To define a quadrangle such as a trapezoid, at least three of its sides must be defined. Therefore, as an example, we can consider a problem in which the lengths of the trapezoid diagonals are given, as well as one of the lateral side vectors.
Instructions
Step 1
The figure from the problem statement is shown in Figure 1. In this case, it should be assumed that the trapezoid under consideration is a quadrilateral ABCD, in which the lengths of the diagonals AC and BD are given, as well as the side AB represented by the vector a (ax, ay). The accepted initial data allows us to find both bases of the trapezoid (both upper and lower). In the specific example, the lower base AD will be found first
Step 2
Consider triangle ABD. The length of its side AB is equal to the modulus of the vector a. Let | a | = sqrt ((ax) ^ 2 + (ay) ^ 2) = a, then cosφ = ax / sqrt (((ax) ^ 2 + (ay) ^ 2) as the direction cosine a. Let the given the diagonal BD has length p, and the desired AD has length x.

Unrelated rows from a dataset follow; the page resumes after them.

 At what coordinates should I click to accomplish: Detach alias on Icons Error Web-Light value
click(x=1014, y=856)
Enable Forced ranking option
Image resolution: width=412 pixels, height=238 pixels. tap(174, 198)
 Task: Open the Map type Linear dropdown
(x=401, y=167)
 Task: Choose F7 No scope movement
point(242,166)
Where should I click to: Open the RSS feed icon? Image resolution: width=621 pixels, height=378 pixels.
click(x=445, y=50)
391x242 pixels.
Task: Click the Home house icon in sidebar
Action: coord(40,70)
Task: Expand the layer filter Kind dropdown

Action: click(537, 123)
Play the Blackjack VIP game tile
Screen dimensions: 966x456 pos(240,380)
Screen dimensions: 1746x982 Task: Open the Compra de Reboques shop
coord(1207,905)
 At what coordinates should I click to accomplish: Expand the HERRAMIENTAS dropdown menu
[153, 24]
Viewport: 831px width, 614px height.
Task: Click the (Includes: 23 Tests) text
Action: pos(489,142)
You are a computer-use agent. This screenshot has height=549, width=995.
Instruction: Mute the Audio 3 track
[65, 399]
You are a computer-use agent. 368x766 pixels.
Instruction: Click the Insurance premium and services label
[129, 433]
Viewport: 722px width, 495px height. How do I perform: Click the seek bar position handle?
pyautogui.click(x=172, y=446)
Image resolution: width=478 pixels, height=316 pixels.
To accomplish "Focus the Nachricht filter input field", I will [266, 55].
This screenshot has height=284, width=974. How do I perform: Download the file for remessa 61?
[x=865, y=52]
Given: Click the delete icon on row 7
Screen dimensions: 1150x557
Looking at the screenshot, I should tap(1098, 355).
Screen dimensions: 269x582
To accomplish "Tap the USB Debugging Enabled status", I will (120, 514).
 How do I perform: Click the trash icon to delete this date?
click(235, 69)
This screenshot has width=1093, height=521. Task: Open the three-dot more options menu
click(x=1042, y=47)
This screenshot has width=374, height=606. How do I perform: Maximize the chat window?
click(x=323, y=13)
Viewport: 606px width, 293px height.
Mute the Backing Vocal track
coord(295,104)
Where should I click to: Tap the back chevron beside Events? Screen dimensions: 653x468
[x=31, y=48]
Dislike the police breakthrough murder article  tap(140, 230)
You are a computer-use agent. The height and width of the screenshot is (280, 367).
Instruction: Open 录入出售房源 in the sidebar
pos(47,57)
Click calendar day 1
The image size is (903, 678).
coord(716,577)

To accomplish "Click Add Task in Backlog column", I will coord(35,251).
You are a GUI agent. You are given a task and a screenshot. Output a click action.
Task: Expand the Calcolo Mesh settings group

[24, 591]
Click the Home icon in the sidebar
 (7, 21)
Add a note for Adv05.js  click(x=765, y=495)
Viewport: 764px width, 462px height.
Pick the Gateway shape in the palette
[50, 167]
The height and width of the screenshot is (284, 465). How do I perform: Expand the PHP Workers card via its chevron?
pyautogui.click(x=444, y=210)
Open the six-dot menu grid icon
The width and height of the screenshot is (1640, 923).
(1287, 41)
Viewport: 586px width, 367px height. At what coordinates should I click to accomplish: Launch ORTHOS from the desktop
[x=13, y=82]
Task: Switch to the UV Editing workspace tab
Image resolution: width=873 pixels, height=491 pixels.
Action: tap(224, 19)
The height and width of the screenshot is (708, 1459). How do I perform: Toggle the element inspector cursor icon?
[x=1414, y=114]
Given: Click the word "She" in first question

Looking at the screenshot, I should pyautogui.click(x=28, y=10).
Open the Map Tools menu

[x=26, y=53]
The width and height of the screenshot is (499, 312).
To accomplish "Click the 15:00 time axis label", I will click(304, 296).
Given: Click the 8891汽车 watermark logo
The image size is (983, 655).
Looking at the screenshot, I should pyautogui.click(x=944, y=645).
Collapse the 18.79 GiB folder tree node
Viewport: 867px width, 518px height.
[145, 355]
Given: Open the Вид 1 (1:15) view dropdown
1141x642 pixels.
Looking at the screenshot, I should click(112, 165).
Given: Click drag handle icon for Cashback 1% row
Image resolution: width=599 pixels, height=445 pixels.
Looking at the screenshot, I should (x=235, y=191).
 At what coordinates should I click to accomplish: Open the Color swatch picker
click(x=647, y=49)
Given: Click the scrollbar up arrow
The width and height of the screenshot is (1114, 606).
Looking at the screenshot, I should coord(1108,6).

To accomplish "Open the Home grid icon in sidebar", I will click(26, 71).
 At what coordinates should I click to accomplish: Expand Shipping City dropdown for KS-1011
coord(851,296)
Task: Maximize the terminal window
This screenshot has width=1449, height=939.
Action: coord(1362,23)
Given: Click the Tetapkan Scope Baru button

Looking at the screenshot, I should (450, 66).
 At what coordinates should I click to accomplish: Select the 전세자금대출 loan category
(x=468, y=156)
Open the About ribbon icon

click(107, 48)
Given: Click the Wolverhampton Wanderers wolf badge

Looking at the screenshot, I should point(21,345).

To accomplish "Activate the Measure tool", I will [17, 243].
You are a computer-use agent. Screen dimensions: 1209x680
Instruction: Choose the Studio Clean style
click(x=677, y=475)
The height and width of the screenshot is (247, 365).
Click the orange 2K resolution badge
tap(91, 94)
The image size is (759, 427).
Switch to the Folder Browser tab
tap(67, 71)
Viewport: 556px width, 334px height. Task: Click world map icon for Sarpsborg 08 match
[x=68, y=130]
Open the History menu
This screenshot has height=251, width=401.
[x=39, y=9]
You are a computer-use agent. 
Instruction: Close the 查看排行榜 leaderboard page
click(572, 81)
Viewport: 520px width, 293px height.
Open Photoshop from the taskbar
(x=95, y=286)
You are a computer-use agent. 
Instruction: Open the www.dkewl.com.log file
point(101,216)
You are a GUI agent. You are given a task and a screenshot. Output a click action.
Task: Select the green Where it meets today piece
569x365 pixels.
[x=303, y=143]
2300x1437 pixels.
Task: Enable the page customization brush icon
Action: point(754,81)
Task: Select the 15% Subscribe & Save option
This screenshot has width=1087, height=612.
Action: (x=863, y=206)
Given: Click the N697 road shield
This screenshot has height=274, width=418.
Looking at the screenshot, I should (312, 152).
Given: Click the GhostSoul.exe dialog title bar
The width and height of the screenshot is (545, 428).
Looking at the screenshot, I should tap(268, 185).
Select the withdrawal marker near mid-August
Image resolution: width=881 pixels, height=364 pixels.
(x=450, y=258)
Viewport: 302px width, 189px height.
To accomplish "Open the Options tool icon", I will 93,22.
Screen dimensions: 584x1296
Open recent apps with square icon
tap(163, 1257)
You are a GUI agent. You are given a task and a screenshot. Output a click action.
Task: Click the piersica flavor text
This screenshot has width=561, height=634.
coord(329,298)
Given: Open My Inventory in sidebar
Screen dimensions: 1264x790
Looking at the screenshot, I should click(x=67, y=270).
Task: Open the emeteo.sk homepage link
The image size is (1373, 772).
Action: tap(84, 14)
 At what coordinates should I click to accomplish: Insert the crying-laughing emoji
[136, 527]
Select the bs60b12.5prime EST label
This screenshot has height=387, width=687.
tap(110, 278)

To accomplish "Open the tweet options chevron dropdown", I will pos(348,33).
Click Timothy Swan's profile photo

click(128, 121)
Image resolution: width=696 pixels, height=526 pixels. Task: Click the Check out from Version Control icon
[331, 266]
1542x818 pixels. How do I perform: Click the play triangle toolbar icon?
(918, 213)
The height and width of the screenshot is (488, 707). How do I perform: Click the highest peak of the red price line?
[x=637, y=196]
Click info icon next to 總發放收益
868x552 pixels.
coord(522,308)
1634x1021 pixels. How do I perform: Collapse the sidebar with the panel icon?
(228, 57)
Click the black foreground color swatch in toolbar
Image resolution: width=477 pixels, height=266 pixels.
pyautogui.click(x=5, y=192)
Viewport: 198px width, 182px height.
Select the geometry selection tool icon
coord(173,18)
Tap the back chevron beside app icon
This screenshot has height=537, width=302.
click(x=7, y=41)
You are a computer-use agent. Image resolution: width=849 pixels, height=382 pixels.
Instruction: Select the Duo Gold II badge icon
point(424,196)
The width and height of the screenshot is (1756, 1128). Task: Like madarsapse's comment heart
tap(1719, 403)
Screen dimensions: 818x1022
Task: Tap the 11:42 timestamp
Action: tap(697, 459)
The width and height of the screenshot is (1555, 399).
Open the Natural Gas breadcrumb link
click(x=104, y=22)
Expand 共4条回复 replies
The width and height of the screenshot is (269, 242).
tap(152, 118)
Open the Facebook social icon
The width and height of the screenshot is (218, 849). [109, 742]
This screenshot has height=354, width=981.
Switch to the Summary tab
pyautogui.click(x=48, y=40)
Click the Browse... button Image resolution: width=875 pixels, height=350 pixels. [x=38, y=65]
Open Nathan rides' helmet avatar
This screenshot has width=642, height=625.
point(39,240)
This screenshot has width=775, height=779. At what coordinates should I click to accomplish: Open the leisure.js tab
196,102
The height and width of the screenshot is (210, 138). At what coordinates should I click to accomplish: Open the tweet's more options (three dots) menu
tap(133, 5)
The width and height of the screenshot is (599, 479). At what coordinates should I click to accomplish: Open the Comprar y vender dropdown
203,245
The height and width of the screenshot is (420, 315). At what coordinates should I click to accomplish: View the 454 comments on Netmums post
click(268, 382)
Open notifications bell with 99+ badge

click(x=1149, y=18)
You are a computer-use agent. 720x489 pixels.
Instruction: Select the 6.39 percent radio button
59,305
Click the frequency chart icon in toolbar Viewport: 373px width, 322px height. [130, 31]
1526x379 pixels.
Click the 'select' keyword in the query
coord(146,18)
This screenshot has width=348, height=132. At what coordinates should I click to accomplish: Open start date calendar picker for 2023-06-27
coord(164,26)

Then, by the cosine theorem, P ^ 2 = a ^ 2 + x ^ 2-2axcosph. Or x ^ 2-2axcosph + (a ^ 2-p ^ 2) = 0 …
Step 3
Solutions to this quadratic equation: X1 = (2acosf + sqrt (4 (a ^ 2) ((cosf) ^ 2) -4 (a ^ 2-p ^ 2))) / 2 = acosf + sqrt ((a ^ 2) ((cosph) ^ 2) - (a ^ 2-p ^ 2)) == a * ax | sqrt (((ax) ^ 2 + (ay) ^ 2) + sqrt ((((a) ^ 2) (ax ^ 2)) / (ax ^ 2 + ay ^ 2)) - a ^ 2 + p ^ 2) = AD.
Step 4
To find the upper base of the BC (its length in the search for a solution is also denoted x), the modulus | a | = a is used, as well as the second diagonal BD = q and the cosine of the angle ABC, which is obviously equal to (n-f).
Step 5
Next, we consider the triangle ABC, to which, as before, the cosine theorem is applied, and the following solution arises. Considering that cos (n-f) = - cosph, based on the solution for AD, we can write the following formula, replacing p with q: ВС = - a * ax | sqrt (((ax) ^ 2 + (ay) ^ 2) + sqrt ((((a) ^ 2) (ax ^ 2)) / (ax ^ 2 + ay ^ 2)) - a ^ 2 + q ^ 2).
Step 6
This equation is square and, accordingly, has two roots. Thus, in this case, it remains to choose only those roots that have a positive value, since the length cannot be negative.
Step 7
Example Let the side AB in trapezoid ABCD be given by the vector a (1, sqrt3), p = 4, q = 6. Find the bases of the trapezoid. Solution. Using the algorithms obtained above, we can write: | a | = a = 2, cosph = 1/2. AD = 1/2 + sqrt (4/4 -4 + 16) = 1/2 + sqrt (13) = (sqrt (13) +1) /2. BC=-1/2+sqrt (-3 + 36) = (sqrt (33) -1) / 2.